Task prompt
The expected response is a copy of every line in the entries below that includes the word "computer".
§ §
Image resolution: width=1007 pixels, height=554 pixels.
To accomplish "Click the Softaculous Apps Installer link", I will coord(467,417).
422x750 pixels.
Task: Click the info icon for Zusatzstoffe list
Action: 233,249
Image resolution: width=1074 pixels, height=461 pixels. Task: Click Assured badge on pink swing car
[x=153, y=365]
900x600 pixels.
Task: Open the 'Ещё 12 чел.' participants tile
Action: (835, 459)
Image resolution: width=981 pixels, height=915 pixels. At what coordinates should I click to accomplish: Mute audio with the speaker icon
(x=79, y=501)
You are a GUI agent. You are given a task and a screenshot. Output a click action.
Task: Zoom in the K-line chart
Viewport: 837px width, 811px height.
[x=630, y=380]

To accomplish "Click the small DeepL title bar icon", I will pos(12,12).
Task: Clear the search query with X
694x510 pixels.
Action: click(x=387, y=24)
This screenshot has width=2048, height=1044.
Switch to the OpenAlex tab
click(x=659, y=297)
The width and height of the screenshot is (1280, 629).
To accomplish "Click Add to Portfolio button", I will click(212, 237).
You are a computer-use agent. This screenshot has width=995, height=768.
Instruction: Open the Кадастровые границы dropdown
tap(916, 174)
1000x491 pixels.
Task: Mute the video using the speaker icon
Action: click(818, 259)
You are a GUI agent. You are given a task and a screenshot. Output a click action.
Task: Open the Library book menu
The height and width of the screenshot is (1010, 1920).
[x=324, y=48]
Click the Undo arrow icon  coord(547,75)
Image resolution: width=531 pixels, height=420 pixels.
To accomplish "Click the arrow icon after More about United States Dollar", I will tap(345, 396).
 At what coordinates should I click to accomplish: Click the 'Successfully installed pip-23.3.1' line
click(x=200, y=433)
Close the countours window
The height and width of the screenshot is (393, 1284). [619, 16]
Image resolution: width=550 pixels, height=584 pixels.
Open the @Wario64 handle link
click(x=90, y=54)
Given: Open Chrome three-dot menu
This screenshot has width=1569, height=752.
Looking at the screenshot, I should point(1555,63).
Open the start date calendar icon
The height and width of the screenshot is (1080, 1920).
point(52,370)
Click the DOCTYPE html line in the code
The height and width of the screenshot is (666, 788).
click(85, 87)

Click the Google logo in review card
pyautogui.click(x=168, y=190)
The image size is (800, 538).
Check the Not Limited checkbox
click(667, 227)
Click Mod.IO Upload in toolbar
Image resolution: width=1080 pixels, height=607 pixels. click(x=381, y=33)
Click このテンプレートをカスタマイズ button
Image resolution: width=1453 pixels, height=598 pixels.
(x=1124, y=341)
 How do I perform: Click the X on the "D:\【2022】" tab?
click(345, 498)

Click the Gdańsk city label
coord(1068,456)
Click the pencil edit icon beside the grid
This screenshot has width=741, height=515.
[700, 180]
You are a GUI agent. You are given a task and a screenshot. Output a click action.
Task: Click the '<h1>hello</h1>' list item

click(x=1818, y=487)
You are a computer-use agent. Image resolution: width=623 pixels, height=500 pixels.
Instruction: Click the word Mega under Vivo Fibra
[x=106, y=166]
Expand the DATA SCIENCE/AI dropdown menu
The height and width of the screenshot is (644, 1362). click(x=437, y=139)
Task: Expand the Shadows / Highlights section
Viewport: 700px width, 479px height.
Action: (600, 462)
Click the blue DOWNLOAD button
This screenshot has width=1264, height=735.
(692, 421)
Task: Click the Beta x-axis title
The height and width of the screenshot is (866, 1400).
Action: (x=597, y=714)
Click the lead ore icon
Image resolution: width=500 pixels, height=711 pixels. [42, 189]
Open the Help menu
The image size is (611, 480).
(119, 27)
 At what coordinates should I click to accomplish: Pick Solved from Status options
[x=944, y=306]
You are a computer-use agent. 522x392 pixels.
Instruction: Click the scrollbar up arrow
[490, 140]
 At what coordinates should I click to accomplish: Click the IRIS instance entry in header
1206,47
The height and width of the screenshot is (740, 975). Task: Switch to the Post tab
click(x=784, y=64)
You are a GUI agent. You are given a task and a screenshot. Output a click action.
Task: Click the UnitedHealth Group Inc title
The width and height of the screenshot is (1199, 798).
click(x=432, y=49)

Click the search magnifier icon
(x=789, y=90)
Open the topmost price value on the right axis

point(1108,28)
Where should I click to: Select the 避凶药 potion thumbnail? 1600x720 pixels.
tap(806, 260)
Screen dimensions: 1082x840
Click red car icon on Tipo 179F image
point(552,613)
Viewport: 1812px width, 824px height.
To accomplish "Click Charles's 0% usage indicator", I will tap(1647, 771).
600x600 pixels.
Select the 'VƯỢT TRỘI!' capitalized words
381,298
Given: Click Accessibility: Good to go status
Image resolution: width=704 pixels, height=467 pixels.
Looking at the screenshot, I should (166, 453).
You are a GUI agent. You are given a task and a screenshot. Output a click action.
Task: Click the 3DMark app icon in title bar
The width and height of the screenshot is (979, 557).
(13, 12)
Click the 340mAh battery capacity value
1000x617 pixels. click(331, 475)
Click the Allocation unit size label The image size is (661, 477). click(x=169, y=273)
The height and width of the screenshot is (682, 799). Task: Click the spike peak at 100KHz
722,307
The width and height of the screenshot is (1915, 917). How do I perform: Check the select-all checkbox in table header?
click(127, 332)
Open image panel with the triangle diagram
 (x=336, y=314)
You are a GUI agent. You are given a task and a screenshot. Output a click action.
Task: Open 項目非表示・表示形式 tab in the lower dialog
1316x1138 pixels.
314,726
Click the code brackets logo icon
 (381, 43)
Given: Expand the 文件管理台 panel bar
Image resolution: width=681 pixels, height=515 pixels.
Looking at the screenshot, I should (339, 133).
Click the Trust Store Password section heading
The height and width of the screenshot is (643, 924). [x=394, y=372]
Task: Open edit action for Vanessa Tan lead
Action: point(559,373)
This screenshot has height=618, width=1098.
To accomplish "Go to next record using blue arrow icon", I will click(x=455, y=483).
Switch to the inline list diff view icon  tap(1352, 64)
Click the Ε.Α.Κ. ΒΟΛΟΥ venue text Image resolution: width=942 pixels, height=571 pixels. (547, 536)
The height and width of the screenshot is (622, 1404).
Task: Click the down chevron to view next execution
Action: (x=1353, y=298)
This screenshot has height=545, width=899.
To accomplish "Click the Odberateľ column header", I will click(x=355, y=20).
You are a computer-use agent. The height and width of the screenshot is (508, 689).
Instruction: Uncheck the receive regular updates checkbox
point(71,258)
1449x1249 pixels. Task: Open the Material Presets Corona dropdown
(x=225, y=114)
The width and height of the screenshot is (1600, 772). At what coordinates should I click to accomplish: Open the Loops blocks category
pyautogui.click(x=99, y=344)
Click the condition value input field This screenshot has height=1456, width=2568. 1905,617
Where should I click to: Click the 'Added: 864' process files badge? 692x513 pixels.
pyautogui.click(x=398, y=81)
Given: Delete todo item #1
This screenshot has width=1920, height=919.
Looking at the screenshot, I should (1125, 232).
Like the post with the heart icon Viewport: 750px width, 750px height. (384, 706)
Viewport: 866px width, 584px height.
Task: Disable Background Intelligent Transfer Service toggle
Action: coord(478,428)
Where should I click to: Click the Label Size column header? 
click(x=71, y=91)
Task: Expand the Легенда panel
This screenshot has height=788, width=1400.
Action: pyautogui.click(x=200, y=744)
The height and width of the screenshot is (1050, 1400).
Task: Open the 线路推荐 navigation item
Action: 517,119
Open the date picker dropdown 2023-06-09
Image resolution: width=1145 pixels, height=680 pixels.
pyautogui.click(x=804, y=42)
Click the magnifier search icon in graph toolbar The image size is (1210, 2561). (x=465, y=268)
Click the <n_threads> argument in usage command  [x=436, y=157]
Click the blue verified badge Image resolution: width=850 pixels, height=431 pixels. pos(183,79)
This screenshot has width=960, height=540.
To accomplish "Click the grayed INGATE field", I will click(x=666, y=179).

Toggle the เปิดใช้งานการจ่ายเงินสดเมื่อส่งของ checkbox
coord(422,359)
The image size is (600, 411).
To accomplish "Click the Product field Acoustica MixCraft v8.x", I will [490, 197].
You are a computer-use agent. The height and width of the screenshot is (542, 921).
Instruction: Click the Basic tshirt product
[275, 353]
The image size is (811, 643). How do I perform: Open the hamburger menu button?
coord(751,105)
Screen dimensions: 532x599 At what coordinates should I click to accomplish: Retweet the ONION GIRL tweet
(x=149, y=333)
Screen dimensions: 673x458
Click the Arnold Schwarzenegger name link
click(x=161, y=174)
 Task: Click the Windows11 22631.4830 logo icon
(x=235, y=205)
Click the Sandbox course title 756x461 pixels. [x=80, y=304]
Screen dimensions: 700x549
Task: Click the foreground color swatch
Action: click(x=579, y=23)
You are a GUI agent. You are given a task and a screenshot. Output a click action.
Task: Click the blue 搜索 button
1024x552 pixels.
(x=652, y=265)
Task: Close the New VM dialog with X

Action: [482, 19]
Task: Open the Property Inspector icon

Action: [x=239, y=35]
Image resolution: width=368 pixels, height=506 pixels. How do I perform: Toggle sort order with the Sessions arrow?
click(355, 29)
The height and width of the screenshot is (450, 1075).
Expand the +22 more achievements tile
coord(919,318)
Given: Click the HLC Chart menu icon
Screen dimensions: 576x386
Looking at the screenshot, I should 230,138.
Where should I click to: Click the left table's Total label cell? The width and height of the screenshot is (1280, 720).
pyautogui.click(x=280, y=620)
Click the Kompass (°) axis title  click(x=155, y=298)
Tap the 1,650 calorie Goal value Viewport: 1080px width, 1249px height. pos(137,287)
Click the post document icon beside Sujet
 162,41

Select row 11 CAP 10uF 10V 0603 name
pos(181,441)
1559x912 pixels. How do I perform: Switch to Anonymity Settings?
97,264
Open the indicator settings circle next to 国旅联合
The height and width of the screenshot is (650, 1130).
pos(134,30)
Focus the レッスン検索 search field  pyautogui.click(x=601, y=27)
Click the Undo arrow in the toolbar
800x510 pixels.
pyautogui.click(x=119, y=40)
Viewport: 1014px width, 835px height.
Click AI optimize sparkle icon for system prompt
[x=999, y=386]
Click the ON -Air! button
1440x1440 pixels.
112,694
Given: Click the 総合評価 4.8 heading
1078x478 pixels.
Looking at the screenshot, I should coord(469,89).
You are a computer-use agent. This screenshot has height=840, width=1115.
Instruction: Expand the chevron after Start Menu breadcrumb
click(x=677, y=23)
§ §
Answer area
You are a computer-use agent. This screenshot has width=995, height=768.
You are a computer-use agent. Image resolution: width=623 pixels, height=500 pixels.
You are a computer-use agent. 522x392 pixels.
You are a computer-use agent. The height and width of the screenshot is (508, 689).
You are a computer-use agent. The height and width of the screenshot is (542, 921).
You are a computer-use agent. This screenshot has height=840, width=1115.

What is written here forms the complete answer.